Pointing records for text and elements:
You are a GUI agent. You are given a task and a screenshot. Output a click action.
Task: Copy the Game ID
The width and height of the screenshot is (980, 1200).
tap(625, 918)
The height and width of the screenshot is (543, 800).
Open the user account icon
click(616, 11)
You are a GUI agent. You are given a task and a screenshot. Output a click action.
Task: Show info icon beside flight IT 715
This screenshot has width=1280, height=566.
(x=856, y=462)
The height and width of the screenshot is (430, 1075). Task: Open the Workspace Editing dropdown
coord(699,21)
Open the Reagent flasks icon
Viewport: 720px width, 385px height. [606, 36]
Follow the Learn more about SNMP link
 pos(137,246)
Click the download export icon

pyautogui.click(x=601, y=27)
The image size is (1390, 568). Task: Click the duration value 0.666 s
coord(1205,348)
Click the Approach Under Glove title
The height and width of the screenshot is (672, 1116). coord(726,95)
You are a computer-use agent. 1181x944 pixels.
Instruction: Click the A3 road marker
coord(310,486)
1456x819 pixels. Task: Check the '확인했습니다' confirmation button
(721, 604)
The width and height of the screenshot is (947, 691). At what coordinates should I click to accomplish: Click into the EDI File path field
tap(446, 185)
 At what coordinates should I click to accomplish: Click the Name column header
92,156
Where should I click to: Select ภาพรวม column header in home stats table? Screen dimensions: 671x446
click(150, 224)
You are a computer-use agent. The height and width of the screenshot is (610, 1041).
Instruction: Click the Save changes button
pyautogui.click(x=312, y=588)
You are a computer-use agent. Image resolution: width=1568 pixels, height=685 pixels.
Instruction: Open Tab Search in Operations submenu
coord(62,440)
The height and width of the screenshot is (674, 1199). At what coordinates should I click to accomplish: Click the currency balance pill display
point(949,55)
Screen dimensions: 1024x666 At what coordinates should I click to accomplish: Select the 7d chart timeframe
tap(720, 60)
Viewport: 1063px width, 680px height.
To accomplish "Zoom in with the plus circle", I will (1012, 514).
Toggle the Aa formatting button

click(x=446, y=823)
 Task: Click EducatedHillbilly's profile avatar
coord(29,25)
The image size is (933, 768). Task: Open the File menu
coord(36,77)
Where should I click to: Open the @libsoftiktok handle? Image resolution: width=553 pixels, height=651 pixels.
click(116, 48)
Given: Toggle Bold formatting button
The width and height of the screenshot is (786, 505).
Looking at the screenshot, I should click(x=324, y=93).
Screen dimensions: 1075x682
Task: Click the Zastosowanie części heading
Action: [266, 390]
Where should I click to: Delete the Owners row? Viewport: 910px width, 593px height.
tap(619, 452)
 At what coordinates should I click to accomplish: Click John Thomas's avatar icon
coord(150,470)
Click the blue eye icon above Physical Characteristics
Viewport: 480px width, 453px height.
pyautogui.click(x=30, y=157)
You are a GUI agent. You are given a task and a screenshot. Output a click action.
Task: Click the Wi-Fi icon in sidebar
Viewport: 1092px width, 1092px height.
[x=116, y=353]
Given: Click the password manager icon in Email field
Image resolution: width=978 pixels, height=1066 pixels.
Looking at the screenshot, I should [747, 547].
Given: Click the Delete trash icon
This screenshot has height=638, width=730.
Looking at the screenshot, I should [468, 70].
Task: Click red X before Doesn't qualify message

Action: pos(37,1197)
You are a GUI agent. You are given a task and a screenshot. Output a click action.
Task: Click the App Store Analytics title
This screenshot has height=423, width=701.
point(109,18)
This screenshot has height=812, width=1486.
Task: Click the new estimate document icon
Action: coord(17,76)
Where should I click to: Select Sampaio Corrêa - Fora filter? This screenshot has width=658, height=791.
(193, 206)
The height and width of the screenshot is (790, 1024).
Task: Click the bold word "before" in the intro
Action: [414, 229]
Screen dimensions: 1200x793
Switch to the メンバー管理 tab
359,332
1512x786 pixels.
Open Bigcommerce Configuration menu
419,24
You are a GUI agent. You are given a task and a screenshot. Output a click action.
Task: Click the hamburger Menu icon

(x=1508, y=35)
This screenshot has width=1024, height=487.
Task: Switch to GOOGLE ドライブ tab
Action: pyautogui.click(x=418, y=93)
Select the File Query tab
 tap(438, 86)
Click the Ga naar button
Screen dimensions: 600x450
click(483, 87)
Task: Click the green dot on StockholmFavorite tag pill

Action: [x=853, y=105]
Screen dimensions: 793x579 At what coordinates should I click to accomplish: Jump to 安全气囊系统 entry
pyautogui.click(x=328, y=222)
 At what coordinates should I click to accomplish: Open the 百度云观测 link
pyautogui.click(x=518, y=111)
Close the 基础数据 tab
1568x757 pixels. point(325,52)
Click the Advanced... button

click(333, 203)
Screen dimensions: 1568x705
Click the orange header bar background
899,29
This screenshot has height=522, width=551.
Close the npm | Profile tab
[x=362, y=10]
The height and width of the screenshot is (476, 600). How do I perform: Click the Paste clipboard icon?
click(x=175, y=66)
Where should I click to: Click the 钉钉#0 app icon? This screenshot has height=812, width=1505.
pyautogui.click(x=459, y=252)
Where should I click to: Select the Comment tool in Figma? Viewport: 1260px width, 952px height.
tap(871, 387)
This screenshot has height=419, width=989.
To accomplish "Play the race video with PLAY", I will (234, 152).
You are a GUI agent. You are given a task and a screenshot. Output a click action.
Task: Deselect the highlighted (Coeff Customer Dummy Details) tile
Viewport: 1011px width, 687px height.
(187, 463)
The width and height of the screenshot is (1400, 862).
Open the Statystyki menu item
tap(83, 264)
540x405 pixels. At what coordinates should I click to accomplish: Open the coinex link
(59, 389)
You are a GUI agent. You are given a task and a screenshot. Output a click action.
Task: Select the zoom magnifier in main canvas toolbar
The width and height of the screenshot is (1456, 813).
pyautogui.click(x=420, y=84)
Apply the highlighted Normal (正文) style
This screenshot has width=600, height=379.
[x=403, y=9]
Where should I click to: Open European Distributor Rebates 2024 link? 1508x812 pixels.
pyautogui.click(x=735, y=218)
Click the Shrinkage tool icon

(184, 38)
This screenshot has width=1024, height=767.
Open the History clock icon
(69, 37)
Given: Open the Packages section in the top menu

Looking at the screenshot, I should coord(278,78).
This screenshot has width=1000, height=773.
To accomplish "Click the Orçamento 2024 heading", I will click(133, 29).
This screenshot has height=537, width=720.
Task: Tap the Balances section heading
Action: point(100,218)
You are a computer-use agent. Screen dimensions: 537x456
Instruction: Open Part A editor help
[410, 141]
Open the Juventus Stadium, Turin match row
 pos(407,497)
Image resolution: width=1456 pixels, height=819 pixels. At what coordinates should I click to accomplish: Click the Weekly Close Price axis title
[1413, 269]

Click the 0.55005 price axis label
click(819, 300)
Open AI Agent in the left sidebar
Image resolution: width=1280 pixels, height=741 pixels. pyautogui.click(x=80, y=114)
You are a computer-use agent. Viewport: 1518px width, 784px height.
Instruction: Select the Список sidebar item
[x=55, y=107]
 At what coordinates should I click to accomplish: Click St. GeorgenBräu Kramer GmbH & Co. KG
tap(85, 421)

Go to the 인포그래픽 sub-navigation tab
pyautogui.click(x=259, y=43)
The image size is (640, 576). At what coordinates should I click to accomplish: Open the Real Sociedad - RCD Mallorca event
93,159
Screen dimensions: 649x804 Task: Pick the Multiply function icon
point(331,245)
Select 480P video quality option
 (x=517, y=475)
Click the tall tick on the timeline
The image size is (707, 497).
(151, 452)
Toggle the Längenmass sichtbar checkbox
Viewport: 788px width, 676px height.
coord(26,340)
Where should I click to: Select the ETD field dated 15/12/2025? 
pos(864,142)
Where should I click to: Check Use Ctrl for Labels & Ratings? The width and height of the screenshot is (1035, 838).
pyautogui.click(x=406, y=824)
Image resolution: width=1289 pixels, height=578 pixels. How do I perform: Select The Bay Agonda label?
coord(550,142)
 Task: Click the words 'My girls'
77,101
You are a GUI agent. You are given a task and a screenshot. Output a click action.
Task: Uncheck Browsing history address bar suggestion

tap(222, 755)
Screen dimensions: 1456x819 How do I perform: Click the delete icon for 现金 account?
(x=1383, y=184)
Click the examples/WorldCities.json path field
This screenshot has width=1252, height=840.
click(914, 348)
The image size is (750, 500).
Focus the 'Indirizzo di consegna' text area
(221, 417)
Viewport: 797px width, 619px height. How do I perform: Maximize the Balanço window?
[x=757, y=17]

Set problem:
Arrange the data from the line with "Open AI Agent in the left sidebar" to the line with "tap(222, 755)", both included, as a Markdown table with the columns Row and Line. Number each row and leave out blank lines.

Result of this task:
| Row | Line |
|---|---|
| 1 | Open AI Agent in the left sidebar |
| 2 | Image resolution: width=1280 pixels, height=741 pixels. pyautogui.click(x=80, y=114) |
| 3 | You are a computer-use agent. Viewport: 1518px width, 784px height. |
| 4 | Instruction: Select the Список sidebar item |
| 5 | [x=55, y=107] |
| 6 |  At what coordinates should I click to accomplish: Click St. GeorgenBräu Kramer GmbH & Co. KG |
| 7 | tap(85, 421) |
| 8 | Go to the 인포그래픽 sub-navigation tab |
| 9 | pyautogui.click(x=259, y=43) |
| 10 | The image size is (640, 576). At what coordinates should I click to accomplish: Open the Real Sociedad - RCD Mallorca event |
| 11 | 93,159 |
| 12 | Screen dimensions: 649x804 Task: Pick the Multiply function icon |
| 13 | point(331,245) |
| 14 | Select 480P video quality option |
| 15 |  (x=517, y=475) |
| 16 | Click the tall tick on the timeline |
| 17 | The image size is (707, 497). |
| 18 | (151, 452) |
| 19 | Toggle the Längenmass sichtbar checkbox |
| 20 | Viewport: 788px width, 676px height. |
| 21 | coord(26,340) |
| 22 | Where should I click to: Select the ETD field dated 15/12/2025?  |
| 23 | pos(864,142) |
| 24 | Where should I click to: Check Use Ctrl for Labels & Ratings? The width and height of the screenshot is (1035, 838). |
| 25 | pyautogui.click(x=406, y=824) |
| 26 | Image resolution: width=1289 pixels, height=578 pixels. How do I perform: Select The Bay Agonda label? |
| 27 | coord(550,142) |
| 28 |  Task: Click the words 'My girls' |
| 29 | 77,101 |
| 30 | You are a GUI agent. You are given a task and a screenshot. Output a click action. |
| 31 | Task: Uncheck Browsing history address bar suggestion |
| 32 | tap(222, 755) |